First, removal of the primary tumor may reduce the total tumor burden, increasing the effectiveness of chemotherapy, and limit an additional reseeding of tumor if one considers that the primary tumor is the only continuous source of metastases and that systemic spread from metastatic lesions is less likely [
28]. Total tumor burden plays a central role in survival, since the number of metastatic sites and the number of metastasis at a given site is strongly correlated with survival of breast cancer patients [
29‐
32]. There is also a correlation between the level of circulating tumor cells and the prognosis of metastatic breast cancer [
33,
34]. Furthermore, it has been reported that chromosomal abormalities in circulating tumor cells isolated from patients with metastatic epithelial cancers match those in the primary tumor, indicating that circulating cells are derived from the primary tumor [
28]. Second, removal of the primary tumor may make metastases more chemosensitive, by inducing an angiogenic surge (thereby increasing tumor vascularisation and drug penetration), by removing necrotic tissue and non vascularised tumor cells (which are classically less sensitive to chemotherapy and radiation therapy) and by eliminating breast cancer stem cells from the primary tumor, limiting the emergence of chemoresistant cell lines [
29‐
31,
35]. Third, removal of the primary helps to restore immunity and to improve nutrional status.
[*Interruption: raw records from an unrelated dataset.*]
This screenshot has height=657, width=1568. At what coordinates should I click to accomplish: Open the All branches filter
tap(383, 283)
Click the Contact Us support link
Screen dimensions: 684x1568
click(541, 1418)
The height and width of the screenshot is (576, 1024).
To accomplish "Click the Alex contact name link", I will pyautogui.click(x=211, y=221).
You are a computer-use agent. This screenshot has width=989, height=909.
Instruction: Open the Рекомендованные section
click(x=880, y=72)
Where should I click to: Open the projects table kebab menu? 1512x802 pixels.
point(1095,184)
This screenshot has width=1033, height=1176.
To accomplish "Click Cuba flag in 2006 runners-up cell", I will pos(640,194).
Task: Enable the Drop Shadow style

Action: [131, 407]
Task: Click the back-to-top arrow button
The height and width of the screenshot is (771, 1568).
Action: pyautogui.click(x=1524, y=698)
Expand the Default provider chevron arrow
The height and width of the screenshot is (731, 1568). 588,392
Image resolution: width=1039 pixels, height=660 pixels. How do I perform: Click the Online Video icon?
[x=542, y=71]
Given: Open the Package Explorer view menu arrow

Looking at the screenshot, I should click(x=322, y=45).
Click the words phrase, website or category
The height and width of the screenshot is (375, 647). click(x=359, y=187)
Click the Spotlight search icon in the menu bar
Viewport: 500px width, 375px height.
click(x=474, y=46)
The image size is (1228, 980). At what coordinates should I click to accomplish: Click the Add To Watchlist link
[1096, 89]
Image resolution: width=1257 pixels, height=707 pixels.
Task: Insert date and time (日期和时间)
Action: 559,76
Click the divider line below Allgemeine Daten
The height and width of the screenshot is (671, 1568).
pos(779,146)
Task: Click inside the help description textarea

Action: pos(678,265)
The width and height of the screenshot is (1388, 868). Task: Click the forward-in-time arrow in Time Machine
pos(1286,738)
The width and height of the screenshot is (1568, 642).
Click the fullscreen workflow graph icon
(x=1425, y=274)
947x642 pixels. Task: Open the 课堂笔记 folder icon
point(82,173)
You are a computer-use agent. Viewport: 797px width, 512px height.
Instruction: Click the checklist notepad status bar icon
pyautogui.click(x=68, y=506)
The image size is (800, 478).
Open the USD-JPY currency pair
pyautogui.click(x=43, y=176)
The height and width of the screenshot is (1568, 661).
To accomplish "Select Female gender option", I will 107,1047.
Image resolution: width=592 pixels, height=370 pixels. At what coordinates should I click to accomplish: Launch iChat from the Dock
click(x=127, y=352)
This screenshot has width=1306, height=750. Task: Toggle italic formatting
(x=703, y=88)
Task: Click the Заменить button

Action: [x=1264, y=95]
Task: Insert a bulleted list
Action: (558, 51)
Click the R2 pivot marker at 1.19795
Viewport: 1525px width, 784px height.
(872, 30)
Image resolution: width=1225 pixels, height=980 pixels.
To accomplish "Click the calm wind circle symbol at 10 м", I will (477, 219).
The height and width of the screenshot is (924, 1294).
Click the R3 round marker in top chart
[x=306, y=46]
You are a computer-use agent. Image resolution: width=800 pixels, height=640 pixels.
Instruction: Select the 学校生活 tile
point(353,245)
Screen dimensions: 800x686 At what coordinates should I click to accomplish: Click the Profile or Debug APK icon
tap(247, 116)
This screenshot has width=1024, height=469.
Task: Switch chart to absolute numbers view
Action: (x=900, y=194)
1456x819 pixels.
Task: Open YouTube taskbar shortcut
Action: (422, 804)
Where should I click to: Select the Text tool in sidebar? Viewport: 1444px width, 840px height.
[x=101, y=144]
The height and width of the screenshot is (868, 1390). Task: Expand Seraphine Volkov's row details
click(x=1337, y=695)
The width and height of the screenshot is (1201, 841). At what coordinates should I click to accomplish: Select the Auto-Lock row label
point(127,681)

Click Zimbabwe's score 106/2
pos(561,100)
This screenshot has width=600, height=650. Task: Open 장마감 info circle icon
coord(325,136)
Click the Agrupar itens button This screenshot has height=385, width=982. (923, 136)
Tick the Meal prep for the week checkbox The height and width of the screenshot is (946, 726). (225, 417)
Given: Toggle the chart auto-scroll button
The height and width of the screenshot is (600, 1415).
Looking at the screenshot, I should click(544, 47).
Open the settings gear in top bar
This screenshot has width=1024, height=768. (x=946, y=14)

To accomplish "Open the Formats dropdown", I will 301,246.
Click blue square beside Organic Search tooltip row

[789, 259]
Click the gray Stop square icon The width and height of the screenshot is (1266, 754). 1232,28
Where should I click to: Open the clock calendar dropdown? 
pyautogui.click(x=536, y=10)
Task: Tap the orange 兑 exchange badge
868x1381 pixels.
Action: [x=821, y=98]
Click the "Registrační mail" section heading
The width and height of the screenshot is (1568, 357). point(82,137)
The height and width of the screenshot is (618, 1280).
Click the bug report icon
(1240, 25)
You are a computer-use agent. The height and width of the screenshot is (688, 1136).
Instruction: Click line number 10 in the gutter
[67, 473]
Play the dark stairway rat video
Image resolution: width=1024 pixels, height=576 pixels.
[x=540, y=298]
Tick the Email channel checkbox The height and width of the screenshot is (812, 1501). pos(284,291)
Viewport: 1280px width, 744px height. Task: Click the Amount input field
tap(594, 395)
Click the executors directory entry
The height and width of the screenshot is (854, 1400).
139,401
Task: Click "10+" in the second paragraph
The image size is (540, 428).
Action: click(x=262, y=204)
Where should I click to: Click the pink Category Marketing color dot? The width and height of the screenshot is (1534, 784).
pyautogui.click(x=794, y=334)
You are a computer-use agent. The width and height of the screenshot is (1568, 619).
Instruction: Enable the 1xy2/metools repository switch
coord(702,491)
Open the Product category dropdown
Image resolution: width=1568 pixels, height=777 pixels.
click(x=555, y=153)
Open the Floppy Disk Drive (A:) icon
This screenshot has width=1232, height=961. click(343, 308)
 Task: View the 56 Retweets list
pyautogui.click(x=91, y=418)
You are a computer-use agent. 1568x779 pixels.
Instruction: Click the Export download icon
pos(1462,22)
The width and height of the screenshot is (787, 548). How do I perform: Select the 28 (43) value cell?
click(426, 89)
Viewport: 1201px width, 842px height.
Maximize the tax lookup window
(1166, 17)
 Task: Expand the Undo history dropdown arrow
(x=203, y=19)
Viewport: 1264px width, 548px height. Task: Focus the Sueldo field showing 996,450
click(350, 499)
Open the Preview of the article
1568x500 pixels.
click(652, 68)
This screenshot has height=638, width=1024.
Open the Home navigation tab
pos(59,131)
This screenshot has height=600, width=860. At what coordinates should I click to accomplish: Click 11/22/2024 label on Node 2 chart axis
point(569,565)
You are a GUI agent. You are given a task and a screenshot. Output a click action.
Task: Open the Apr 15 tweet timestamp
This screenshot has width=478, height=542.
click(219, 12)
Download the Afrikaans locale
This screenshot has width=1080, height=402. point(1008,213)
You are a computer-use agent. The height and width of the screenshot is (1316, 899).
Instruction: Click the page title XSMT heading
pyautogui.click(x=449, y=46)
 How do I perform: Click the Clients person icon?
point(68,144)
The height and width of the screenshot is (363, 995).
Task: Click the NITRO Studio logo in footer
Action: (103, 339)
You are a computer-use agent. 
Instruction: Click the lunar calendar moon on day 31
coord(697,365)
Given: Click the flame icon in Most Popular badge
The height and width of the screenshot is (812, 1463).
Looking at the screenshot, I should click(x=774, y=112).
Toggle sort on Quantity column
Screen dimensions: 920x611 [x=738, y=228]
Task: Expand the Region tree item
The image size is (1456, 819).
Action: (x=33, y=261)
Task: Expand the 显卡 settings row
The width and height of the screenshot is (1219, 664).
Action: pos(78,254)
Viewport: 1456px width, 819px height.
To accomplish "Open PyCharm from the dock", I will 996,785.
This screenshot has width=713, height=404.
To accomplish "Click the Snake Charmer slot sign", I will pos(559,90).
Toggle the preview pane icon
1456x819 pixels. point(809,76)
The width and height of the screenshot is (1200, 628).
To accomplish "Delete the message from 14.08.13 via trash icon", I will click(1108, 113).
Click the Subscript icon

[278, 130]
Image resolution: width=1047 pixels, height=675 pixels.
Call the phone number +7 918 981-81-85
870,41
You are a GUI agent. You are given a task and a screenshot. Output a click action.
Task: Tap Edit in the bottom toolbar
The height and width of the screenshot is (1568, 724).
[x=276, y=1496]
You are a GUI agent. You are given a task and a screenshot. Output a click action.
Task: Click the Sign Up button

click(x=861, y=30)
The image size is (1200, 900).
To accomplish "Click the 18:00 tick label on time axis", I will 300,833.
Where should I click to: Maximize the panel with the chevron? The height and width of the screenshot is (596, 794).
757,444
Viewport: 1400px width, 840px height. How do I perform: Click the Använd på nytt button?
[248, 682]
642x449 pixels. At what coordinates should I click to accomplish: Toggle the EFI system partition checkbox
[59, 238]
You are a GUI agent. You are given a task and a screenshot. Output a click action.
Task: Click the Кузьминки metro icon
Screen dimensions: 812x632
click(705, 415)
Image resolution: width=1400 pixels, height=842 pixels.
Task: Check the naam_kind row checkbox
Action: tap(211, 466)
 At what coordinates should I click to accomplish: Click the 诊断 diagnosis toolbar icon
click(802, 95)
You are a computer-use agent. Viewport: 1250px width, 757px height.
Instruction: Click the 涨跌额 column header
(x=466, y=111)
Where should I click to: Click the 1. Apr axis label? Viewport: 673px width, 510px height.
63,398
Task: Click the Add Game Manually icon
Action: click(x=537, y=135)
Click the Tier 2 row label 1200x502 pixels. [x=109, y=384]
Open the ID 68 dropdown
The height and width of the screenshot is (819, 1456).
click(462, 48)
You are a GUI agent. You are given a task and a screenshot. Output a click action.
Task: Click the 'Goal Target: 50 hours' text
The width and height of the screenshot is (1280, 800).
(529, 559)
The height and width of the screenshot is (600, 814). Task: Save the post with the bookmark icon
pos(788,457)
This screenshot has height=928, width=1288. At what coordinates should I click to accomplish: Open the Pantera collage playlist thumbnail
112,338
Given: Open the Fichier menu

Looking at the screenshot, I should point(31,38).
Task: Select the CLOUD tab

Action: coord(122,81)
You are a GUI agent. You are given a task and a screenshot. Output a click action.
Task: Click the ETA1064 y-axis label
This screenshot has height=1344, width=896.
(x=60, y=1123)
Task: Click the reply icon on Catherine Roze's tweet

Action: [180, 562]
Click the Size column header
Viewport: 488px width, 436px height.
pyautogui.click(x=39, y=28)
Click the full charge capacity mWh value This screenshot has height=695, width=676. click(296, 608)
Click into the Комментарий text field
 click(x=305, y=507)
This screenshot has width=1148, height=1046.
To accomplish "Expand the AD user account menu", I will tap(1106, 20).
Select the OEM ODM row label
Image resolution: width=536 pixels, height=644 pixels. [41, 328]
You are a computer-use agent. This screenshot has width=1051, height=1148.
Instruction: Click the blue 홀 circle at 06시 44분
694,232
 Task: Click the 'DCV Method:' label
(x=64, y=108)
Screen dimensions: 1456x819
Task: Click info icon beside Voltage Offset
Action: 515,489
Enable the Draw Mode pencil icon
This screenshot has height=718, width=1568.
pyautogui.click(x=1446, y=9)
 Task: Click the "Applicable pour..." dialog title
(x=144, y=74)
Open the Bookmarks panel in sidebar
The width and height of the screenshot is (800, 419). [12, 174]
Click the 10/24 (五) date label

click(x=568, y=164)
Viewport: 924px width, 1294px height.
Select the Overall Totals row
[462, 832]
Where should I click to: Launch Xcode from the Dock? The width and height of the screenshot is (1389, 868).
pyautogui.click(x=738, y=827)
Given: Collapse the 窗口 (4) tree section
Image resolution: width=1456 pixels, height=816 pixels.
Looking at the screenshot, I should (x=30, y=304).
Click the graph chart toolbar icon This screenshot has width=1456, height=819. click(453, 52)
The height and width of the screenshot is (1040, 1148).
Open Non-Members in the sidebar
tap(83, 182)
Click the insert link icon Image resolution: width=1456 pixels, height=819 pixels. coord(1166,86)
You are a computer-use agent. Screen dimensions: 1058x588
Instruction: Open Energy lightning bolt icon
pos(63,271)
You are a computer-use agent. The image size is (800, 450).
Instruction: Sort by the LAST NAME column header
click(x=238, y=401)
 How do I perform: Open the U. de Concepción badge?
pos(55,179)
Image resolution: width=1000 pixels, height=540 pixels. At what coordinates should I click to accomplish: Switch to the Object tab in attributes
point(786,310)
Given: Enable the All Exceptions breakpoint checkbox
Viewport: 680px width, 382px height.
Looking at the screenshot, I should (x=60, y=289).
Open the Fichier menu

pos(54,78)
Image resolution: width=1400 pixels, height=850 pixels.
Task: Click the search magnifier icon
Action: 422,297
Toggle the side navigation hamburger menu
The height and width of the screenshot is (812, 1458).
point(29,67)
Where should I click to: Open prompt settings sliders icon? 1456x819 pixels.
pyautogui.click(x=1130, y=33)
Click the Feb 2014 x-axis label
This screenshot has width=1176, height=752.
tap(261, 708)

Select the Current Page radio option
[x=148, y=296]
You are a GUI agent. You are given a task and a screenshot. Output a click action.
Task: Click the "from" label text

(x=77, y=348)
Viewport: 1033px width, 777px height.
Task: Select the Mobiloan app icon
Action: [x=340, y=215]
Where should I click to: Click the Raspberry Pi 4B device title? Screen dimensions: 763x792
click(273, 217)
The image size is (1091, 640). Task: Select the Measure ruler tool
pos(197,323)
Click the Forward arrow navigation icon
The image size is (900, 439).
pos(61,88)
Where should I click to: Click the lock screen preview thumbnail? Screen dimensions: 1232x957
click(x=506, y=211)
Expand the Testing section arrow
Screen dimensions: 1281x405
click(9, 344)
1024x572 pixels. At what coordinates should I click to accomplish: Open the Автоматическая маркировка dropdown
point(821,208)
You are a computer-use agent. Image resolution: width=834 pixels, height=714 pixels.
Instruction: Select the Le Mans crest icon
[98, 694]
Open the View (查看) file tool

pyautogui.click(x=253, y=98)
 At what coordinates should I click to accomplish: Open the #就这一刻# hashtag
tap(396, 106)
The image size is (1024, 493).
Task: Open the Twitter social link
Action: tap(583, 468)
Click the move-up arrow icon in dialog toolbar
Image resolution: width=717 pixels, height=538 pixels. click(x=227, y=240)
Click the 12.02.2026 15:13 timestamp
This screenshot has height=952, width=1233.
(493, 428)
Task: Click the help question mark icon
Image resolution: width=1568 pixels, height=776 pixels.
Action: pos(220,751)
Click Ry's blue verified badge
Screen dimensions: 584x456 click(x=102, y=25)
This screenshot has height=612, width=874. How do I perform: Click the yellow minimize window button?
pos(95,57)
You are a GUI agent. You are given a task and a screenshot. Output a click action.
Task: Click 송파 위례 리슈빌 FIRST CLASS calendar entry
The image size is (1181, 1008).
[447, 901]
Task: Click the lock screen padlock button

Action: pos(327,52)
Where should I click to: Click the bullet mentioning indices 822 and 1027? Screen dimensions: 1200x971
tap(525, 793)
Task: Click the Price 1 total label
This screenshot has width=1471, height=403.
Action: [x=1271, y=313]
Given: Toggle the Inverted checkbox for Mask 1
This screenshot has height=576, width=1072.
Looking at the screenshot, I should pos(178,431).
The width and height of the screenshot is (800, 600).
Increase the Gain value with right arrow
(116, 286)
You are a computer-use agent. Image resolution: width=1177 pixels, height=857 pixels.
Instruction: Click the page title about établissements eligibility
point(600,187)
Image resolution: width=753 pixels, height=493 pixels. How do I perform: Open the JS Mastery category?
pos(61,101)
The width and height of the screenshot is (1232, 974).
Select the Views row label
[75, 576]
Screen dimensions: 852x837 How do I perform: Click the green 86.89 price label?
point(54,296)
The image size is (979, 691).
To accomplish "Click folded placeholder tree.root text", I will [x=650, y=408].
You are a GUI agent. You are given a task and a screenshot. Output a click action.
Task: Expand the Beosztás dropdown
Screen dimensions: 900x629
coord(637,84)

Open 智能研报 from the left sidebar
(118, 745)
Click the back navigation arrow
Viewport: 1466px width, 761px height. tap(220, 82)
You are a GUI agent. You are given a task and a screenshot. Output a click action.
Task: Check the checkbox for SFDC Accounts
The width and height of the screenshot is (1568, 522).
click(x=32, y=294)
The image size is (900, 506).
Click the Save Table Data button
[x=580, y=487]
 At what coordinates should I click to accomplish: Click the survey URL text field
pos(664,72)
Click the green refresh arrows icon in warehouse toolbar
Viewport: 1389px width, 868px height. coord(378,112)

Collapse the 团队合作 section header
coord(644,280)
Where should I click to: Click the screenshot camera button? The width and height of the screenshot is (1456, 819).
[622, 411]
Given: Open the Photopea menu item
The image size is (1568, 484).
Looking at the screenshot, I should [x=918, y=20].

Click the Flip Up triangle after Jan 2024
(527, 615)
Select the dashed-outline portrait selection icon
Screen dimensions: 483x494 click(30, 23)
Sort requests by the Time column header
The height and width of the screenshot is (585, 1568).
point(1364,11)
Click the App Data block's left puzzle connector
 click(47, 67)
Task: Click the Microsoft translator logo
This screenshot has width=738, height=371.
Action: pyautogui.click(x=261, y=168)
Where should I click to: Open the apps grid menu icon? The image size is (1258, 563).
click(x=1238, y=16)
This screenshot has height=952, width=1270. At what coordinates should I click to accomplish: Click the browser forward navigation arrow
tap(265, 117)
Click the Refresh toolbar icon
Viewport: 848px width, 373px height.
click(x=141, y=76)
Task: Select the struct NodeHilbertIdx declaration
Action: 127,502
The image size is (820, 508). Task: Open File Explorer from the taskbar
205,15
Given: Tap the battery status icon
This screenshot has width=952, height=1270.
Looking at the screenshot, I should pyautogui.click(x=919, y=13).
Indeed, some tumors, including breast cancer, can induce an immunosuppressive state and influence metastatic disease progression possibly owing to cytokine secretion by tumor cells [
35]. In a murine model, Danna et al. demonstrated that a primary tumor may influence metastatic disease progression through the release of immunosuppressive factors and that removal of the primary tumor may result in restoration of an immune response, even in the presence of metastatic disease [
36]. Fourth, surgery or exclusive locoregional radiotherapy of the primary breast tumor effectively prevents uncontrolled chest wall and in-breast disease. Prospective randomized trials of postmastectomy radiotherapy have shown that local therapy in the form of chest wall and lymph node irradiation prolongs survival in node-positive non-metastatic women receiving tamoxifen or chemotherapy [
37‐
39]. This suggests that local therapy impacts survival in breast cancer that is likely to be systemic and that uncontrolled local disease may act as a source of tumor reseeding, diminishing the effectiveness of systemic therapy. This is supported by the finding that the increased local recurrence rate after lumpectomy without radiotherapy translates into poorer 15-year survival [
40]. Moreover, a randomized controlled trial showed that local recurence is predictive of distant dissemination [
41]. In the study by Hazard, surgery strongly protected against uncontrolled chest wall disease, suggesting that the impact of local therapy on survival may be mediated by better local control [
12].
Thus, both mechanisms -- a reduction in tumor burden by removing the primary tumor that serves as the source of tumor cell seeding, and better local control - may be involved. Indeed, these mechanisms are linked, because uncontrolled local disease may serve as a source of systemic tumor reseeding. Opposite to the proposed biological mechanisms in favor of treatment of the primary tumor, other theories have been proposed regarding the effect of surgical removal of the primary tumor on the growth kinetics of micrometastases. In contrast, several authors suggested that surgical resection of the primary breast tumor may accelerate relapse due either to removal of inhibitors of angiogenesis and/or the release of growth and immunosuppresive factors in response to surgical wounding [
42‐
45]. However, the literature review of the retrospective studies evaluating the impact of surgical resection of the primary breast tumor does not support this point of view.